Format the lines from the one containing "This screenshot has height=504, width=959." through the one containing "click(2430, 36)" as a JSON list of strings, one string per line, skipping blank lines. Include both end lines and no others.

[Item position entries]
==========

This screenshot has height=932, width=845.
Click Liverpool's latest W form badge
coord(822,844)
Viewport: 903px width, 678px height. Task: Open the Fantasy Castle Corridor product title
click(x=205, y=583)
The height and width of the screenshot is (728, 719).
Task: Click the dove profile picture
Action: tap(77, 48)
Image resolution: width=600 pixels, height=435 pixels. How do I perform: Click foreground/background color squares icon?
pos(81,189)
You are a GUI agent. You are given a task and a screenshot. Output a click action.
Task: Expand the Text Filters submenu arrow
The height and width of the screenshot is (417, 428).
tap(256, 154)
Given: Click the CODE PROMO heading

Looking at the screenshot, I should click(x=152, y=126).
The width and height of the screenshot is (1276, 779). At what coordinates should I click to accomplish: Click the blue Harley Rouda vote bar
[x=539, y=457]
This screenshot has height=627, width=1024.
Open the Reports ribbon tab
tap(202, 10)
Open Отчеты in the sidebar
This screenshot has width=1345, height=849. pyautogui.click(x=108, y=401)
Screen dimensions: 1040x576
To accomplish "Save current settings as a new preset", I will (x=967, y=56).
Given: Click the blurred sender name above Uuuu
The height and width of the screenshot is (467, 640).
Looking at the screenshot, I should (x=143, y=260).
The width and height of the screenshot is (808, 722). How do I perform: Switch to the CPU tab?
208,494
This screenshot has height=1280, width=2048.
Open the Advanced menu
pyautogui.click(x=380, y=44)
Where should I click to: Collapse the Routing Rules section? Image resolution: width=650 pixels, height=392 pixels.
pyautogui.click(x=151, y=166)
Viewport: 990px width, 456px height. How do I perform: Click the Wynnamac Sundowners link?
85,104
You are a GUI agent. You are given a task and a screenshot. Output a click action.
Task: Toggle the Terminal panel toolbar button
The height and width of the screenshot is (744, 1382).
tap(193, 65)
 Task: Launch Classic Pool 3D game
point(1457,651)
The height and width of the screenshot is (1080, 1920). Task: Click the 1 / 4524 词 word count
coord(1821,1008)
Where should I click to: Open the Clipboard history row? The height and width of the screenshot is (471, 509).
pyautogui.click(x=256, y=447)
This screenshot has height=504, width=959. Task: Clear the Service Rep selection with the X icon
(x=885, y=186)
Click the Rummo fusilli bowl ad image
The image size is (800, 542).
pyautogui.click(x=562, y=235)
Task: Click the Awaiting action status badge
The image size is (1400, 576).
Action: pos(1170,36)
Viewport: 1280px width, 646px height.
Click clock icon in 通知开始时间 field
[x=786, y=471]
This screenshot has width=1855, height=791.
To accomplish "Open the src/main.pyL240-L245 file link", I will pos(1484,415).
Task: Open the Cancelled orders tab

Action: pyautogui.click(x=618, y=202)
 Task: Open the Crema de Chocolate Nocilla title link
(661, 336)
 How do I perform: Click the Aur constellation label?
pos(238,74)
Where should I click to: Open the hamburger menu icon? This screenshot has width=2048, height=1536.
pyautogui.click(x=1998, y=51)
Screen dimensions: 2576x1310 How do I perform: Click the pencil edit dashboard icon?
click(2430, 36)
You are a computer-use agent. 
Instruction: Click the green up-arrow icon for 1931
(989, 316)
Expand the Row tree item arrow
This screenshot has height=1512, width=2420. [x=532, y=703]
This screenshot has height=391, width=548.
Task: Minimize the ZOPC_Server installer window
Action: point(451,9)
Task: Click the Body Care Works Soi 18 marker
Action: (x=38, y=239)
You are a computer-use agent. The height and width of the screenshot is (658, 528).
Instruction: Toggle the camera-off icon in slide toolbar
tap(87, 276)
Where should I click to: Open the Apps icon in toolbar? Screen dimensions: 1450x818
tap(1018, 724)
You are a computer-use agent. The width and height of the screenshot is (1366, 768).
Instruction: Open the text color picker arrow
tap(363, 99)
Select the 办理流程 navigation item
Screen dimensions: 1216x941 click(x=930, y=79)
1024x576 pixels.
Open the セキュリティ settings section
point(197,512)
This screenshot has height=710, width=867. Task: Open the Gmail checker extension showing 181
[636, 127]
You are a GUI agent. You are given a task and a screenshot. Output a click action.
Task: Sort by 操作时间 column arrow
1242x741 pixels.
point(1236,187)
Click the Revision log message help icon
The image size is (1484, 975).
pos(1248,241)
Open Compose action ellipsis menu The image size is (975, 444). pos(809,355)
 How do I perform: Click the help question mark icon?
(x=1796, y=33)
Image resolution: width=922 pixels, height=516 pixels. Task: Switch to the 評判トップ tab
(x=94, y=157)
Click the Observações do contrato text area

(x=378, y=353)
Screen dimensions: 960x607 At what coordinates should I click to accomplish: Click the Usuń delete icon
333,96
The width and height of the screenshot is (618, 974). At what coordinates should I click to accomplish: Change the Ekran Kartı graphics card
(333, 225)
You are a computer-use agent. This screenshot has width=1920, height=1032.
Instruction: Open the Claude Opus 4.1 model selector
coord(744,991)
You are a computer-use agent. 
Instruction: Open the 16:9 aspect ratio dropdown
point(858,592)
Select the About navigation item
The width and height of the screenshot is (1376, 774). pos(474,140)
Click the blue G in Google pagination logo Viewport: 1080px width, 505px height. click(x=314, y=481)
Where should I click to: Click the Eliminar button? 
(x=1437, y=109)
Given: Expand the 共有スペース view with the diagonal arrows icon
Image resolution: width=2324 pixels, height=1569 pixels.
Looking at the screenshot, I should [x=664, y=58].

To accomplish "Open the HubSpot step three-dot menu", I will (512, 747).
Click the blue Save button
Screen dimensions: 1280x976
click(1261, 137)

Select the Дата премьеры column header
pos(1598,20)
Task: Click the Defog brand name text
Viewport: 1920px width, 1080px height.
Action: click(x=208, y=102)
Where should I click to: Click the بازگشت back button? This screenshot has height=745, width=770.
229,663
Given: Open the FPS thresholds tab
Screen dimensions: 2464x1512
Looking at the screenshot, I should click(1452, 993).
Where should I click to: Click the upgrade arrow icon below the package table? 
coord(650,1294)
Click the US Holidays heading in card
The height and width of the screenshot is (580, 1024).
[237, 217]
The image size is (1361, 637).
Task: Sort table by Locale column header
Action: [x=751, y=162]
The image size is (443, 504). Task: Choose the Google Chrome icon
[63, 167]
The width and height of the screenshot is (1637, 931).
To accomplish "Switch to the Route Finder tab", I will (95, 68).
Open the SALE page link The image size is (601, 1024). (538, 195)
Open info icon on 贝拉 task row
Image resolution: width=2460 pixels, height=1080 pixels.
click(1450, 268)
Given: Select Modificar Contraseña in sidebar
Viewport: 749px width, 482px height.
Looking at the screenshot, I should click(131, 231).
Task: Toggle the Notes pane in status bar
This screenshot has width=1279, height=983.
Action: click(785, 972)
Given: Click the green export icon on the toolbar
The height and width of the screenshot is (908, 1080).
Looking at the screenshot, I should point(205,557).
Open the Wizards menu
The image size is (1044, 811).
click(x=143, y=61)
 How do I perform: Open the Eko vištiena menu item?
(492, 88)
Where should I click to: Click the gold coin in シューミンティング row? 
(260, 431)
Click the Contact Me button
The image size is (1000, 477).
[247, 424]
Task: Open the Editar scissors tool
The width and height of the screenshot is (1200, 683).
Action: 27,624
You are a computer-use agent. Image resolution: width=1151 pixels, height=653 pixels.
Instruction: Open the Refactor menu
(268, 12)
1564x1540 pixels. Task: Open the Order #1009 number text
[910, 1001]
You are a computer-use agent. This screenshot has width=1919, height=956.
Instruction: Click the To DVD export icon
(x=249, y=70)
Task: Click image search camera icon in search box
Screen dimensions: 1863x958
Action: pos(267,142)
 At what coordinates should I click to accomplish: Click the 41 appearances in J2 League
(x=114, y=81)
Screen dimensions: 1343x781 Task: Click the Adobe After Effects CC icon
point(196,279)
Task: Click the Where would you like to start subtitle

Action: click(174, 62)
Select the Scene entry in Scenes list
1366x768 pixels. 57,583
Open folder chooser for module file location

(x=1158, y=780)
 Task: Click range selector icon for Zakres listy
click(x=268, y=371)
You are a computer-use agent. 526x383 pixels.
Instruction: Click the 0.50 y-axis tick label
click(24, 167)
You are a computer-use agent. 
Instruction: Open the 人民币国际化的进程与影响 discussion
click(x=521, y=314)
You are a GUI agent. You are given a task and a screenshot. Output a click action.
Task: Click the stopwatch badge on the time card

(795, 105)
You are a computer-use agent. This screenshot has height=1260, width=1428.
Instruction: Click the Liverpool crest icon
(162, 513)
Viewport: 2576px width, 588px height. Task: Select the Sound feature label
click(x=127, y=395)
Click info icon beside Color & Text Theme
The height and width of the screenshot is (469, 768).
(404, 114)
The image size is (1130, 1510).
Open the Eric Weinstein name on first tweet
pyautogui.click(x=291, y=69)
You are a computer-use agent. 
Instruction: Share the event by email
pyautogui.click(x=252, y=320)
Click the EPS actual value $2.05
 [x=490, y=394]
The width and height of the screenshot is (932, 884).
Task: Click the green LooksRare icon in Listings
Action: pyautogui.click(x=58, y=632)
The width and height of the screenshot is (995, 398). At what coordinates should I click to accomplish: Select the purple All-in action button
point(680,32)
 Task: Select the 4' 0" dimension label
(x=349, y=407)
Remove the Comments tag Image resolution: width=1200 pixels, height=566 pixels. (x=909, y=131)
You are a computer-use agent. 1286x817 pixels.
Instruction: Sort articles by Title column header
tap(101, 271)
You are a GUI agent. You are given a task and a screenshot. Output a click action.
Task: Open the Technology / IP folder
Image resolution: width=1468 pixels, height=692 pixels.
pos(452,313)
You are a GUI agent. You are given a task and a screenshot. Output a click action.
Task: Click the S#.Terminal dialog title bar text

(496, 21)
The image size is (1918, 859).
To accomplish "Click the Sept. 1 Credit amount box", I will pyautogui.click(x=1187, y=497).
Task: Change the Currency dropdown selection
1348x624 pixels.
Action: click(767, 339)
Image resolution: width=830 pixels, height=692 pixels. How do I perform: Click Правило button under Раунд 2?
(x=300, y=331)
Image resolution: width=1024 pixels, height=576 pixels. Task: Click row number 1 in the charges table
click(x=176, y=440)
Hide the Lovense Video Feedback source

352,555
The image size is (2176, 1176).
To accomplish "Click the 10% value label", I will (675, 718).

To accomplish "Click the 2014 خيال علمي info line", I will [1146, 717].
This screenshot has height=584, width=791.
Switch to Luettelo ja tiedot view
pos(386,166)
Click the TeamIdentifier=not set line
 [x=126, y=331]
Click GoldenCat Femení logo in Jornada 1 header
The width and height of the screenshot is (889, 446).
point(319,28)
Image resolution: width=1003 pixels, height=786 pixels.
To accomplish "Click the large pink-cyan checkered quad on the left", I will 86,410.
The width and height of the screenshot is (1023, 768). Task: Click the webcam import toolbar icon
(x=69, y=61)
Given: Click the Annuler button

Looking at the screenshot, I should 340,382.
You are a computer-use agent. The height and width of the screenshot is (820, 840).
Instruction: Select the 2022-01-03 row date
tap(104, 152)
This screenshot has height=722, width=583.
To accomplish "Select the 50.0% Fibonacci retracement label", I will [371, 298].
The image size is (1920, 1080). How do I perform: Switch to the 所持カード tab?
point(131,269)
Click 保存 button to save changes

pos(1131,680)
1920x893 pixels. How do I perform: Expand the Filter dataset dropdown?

==========

## Full response
[
  "This screenshot has height=504, width=959. Task: Clear the Service Rep selection with the X icon",
  "(x=885, y=186)",
  "Click the Rummo fusilli bowl ad image",
  "The image size is (800, 542).",
  "pyautogui.click(x=562, y=235)",
  "Task: Click the Awaiting action status badge",
  "The image size is (1400, 576).",
  "Action: pos(1170,36)",
  "Viewport: 1280px width, 646px height.",
  "Click clock icon in 通知开始时间 field",
  "[x=786, y=471]",
  "This screenshot has width=1855, height=791.",
  "To accomplish \"Open the src/main.pyL240-L245 file link\", I will pos(1484,415).",
  "Task: Open the Cancelled orders tab",
  "Action: pyautogui.click(x=618, y=202)",
  " Task: Open the Crema de Chocolate Nocilla title link",
  "(661, 336)",
  " How do I perform: Click the Aur constellation label?",
  "pos(238,74)",
  "Where should I click to: Open the hamburger menu icon? This screenshot has width=2048, height=1536.",
  "pyautogui.click(x=1998, y=51)",
  "Screen dimensions: 2576x1310 How do I perform: Click the pencil edit dashboard icon?",
  "click(2430, 36)"
]